(Task statement): Copy exactly, please, each line of the data below until the line that contains "Task: Open Learn" has been copied, beginning at the top.

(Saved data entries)
—————

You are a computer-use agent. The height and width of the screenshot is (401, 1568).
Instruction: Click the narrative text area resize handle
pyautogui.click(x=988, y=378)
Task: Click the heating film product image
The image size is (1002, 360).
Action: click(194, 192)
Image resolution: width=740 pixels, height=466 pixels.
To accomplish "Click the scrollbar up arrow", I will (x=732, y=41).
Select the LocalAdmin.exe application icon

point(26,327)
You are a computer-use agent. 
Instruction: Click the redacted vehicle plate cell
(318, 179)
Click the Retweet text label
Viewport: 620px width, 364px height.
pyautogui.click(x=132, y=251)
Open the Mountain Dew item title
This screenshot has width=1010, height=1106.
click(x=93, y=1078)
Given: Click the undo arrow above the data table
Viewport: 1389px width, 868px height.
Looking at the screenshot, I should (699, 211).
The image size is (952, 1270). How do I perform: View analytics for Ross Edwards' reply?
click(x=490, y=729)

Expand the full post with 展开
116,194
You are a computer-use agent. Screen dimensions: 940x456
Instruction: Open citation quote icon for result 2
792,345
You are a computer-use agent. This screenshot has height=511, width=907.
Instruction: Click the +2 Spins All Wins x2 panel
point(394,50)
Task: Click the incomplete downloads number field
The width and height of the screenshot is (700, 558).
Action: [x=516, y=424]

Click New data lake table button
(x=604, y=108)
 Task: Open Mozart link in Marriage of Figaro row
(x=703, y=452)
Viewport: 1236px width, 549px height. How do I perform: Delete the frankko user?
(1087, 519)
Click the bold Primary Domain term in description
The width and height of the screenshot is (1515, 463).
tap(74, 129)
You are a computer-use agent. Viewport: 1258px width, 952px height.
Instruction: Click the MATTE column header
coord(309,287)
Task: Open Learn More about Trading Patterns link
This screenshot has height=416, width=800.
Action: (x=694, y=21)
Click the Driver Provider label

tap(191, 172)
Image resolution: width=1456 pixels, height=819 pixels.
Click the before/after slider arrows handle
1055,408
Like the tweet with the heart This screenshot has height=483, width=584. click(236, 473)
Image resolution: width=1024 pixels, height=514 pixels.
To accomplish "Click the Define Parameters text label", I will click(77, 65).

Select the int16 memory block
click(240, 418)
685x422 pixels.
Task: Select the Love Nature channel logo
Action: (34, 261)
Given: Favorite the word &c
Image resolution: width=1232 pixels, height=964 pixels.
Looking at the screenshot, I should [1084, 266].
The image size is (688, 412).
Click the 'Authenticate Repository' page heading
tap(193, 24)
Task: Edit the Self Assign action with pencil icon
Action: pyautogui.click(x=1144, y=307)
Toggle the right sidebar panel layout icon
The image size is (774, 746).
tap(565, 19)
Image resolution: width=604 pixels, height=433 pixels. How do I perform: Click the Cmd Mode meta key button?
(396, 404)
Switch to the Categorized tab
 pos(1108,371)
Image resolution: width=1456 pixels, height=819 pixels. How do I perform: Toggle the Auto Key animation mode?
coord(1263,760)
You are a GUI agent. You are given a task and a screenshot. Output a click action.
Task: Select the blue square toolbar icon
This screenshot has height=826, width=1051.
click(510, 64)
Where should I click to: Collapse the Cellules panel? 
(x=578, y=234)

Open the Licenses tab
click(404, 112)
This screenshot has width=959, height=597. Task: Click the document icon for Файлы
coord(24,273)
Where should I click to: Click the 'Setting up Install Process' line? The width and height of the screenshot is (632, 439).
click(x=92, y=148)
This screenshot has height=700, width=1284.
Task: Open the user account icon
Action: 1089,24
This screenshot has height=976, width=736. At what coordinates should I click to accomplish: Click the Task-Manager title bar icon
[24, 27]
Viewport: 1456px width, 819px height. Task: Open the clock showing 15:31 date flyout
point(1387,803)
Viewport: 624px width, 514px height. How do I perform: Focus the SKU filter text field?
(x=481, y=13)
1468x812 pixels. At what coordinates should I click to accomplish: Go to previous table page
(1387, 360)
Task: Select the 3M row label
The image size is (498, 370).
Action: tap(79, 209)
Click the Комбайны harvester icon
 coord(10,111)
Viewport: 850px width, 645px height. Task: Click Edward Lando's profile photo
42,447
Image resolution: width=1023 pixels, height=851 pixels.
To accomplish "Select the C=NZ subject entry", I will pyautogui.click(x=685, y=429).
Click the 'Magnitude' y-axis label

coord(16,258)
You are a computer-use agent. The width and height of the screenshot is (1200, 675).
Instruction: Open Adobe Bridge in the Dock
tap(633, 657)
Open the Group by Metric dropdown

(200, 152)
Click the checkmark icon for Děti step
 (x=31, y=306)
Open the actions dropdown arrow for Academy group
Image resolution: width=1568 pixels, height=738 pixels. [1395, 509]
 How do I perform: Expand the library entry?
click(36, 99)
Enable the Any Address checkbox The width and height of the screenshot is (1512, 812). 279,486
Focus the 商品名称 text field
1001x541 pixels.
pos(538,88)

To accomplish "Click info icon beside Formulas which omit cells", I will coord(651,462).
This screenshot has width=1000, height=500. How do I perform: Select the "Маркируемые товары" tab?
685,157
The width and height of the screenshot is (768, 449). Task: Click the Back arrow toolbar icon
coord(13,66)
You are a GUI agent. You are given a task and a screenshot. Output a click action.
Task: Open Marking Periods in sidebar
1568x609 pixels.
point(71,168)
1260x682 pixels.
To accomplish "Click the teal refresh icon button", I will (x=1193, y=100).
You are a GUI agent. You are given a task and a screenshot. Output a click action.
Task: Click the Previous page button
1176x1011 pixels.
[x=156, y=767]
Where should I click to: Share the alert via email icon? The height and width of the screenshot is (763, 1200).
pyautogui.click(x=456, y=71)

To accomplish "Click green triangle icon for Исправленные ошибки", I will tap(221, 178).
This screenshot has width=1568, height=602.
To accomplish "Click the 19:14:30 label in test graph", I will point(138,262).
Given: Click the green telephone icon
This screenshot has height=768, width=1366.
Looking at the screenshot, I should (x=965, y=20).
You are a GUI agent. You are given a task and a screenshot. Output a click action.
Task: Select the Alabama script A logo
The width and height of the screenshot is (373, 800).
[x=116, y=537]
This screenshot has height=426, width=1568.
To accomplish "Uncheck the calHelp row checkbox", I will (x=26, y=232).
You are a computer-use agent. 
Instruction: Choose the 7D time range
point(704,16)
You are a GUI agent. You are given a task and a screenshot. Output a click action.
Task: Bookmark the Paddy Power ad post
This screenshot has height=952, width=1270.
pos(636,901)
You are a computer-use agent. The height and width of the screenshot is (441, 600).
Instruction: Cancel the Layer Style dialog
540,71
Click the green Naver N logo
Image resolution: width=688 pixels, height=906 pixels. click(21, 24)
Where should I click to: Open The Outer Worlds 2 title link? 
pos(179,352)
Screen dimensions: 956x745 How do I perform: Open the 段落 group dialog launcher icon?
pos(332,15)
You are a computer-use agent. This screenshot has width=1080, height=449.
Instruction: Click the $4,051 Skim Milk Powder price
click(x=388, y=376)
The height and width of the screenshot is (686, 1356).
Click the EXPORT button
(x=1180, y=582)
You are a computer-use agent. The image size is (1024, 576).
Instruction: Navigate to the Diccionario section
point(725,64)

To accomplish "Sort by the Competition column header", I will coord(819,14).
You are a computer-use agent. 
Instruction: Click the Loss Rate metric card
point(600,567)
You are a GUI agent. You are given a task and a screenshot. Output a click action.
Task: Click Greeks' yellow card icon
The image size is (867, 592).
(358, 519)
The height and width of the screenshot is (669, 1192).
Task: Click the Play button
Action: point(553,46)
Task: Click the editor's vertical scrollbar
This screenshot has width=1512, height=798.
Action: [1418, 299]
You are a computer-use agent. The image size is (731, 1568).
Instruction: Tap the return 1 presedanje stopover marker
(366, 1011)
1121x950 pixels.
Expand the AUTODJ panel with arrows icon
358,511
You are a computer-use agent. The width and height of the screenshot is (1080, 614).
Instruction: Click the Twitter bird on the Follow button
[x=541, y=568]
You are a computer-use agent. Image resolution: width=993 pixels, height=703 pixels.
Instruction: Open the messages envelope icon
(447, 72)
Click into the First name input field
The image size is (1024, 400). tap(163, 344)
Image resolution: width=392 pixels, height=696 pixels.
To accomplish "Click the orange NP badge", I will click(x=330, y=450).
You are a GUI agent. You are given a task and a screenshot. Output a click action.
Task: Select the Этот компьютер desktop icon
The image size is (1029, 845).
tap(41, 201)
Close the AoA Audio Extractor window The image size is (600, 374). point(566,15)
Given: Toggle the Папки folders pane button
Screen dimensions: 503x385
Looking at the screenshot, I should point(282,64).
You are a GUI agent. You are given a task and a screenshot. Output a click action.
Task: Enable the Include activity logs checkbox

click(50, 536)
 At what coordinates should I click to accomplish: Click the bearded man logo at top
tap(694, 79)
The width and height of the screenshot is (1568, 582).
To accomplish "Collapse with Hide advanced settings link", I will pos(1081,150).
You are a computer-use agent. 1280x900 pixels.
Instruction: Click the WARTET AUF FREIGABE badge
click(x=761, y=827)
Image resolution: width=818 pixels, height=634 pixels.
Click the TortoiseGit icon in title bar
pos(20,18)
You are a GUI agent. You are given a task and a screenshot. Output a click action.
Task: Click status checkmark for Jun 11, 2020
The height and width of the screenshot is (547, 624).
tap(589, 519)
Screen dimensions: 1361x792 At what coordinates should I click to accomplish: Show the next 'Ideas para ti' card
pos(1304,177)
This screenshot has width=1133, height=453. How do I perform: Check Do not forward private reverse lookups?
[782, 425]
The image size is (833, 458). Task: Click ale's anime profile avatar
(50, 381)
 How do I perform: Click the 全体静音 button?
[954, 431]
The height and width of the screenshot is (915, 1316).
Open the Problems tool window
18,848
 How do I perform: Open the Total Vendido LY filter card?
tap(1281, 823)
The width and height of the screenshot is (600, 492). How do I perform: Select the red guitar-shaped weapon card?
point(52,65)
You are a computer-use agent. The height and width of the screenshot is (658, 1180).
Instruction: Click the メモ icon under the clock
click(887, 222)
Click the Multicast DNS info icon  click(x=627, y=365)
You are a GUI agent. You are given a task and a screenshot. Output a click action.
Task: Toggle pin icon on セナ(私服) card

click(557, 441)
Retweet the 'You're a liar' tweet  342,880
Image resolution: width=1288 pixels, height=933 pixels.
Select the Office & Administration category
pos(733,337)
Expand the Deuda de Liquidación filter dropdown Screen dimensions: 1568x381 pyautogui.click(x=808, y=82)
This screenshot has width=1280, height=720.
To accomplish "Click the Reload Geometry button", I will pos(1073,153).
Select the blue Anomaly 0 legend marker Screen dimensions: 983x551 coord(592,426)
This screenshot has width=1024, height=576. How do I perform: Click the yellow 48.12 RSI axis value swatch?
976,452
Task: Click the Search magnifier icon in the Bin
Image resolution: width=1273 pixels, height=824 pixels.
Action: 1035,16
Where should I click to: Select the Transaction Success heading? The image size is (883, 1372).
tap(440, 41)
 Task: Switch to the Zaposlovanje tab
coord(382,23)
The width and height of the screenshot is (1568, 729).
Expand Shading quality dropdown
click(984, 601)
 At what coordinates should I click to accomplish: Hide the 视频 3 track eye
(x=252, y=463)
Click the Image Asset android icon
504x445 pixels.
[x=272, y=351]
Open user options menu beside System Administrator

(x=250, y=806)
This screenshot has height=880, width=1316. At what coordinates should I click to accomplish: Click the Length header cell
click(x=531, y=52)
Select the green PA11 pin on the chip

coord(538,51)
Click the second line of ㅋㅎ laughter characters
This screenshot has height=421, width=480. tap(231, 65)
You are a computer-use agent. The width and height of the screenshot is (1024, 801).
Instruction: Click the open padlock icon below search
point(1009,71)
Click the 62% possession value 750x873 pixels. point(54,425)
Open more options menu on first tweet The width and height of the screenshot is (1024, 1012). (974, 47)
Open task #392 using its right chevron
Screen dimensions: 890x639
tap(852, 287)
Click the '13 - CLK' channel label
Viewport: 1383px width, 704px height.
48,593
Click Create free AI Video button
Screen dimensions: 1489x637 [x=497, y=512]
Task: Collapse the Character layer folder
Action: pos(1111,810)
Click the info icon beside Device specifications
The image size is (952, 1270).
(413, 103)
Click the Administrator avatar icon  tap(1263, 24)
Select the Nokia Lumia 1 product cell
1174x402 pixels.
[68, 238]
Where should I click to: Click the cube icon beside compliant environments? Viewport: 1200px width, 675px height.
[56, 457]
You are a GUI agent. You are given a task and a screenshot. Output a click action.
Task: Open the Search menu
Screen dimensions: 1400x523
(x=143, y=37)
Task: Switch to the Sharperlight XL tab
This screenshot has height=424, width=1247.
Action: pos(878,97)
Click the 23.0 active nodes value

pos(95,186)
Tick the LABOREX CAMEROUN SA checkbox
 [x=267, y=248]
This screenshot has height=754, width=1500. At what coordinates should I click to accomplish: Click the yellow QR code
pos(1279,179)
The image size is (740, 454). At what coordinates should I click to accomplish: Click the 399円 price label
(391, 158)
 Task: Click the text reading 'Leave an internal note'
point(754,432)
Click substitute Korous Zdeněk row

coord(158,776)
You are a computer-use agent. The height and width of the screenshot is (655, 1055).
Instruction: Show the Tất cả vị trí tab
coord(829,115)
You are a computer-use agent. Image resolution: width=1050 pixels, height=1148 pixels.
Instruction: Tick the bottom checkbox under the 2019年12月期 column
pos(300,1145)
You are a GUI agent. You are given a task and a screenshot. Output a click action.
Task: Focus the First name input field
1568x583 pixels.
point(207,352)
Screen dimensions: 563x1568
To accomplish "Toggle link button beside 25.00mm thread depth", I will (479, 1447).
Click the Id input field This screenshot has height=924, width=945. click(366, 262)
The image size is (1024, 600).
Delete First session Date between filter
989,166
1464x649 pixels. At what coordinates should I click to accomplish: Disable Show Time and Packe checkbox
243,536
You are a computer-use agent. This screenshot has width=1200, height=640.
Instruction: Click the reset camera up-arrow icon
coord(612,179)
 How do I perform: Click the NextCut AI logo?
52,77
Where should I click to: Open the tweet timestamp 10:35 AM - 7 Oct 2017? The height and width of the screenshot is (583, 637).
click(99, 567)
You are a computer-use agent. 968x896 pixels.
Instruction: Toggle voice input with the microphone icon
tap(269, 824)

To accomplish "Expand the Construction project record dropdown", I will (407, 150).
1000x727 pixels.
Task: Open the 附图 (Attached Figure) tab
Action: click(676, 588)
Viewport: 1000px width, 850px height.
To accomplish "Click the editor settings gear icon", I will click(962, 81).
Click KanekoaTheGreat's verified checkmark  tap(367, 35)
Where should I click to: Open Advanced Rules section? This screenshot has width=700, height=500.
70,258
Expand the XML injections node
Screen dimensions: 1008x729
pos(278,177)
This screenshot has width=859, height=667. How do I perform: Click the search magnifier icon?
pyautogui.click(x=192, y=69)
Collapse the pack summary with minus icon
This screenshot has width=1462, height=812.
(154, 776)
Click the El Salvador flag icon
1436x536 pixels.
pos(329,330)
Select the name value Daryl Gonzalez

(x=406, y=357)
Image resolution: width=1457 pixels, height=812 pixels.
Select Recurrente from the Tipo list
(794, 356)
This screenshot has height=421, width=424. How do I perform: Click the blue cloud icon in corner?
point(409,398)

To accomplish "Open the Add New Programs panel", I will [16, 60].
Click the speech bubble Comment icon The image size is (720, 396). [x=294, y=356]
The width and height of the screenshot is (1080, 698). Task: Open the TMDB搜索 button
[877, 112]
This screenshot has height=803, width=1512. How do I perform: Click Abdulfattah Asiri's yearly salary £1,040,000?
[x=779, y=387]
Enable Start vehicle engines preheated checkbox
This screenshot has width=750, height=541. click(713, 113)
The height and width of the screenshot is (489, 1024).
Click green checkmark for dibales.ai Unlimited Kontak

—————

(Response to this exercise):
You are a computer-use agent. The height and width of the screenshot is (401, 1568).
Instruction: Click the narrative text area resize handle
pyautogui.click(x=988, y=378)
Task: Click the heating film product image
The image size is (1002, 360).
Action: click(194, 192)
Image resolution: width=740 pixels, height=466 pixels.
To accomplish "Click the scrollbar up arrow", I will (x=732, y=41).
Select the LocalAdmin.exe application icon

point(26,327)
You are a computer-use agent. 
Instruction: Click the redacted vehicle plate cell
(318, 179)
Click the Retweet text label
Viewport: 620px width, 364px height.
pyautogui.click(x=132, y=251)
Open the Mountain Dew item title
This screenshot has width=1010, height=1106.
click(x=93, y=1078)
Given: Click the undo arrow above the data table
Viewport: 1389px width, 868px height.
Looking at the screenshot, I should (699, 211).
The image size is (952, 1270). How do I perform: View analytics for Ross Edwards' reply?
click(x=490, y=729)

Expand the full post with 展开
116,194
You are a computer-use agent. Screen dimensions: 940x456
Instruction: Open citation quote icon for result 2
792,345
You are a computer-use agent. This screenshot has height=511, width=907.
Instruction: Click the +2 Spins All Wins x2 panel
point(394,50)
Task: Click the incomplete downloads number field
The width and height of the screenshot is (700, 558).
Action: [x=516, y=424]

Click New data lake table button
(x=604, y=108)
 Task: Open Mozart link in Marriage of Figaro row
(x=703, y=452)
Viewport: 1236px width, 549px height. How do I perform: Delete the frankko user?
(1087, 519)
Click the bold Primary Domain term in description
The width and height of the screenshot is (1515, 463).
tap(74, 129)
You are a computer-use agent. Viewport: 1258px width, 952px height.
Instruction: Click the MATTE column header
coord(309,287)
Task: Open Learn More about Trading Patterns link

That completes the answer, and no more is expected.